### Exercise brief
Please copy each line of the listing below in which the word "thumbnail" appears.

Segment Open

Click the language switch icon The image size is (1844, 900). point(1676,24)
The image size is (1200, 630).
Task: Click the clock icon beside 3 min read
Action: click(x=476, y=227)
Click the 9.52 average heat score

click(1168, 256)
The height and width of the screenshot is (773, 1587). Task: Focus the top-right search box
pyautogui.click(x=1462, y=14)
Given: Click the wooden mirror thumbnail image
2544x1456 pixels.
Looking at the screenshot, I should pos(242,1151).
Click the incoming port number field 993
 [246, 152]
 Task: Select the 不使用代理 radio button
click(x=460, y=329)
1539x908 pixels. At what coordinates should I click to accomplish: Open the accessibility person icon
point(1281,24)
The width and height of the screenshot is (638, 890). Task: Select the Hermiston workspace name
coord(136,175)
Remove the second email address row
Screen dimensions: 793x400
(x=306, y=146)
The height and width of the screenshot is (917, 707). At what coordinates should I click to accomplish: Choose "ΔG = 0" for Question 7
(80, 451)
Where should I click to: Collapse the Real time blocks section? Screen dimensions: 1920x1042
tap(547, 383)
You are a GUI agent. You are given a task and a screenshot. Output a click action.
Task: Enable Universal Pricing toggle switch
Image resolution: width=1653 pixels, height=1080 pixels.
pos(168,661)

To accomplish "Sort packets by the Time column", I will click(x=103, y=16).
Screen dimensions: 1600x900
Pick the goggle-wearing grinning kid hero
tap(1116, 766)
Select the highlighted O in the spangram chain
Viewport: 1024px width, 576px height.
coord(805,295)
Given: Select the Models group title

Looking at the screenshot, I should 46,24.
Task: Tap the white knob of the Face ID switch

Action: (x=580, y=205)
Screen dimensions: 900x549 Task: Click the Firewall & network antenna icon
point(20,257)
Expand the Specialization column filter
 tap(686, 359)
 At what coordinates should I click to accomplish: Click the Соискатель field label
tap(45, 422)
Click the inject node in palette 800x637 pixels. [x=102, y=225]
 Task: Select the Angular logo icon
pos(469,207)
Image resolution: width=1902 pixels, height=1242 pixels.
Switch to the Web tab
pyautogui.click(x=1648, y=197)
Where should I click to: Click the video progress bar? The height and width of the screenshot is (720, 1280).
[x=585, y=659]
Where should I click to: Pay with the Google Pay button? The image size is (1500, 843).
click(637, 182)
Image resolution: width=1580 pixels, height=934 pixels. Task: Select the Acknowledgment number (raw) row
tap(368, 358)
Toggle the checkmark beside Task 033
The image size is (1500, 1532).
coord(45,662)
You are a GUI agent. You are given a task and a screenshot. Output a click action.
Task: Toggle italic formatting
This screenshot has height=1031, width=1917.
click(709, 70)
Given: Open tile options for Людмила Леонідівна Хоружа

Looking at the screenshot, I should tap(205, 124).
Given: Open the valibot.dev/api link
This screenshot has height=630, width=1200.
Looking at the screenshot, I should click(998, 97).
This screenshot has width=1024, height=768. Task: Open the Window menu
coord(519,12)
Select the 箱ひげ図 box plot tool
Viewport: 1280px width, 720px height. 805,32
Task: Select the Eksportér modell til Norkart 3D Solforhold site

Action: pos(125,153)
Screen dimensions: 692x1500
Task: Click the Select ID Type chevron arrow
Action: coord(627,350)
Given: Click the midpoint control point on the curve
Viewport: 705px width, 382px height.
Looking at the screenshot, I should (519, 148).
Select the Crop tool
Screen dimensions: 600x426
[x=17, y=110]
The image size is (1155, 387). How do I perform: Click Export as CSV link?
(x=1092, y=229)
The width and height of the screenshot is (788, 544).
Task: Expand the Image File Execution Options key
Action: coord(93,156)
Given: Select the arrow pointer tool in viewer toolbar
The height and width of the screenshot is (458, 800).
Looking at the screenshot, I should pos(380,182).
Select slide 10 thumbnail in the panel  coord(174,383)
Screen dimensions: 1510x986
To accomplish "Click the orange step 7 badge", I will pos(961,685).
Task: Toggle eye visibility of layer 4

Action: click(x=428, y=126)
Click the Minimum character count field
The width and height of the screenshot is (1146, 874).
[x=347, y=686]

Segment Closed

### Task output
Given: Click the wooden mirror thumbnail image
Select slide 10 thumbnail in the panel  coord(174,383)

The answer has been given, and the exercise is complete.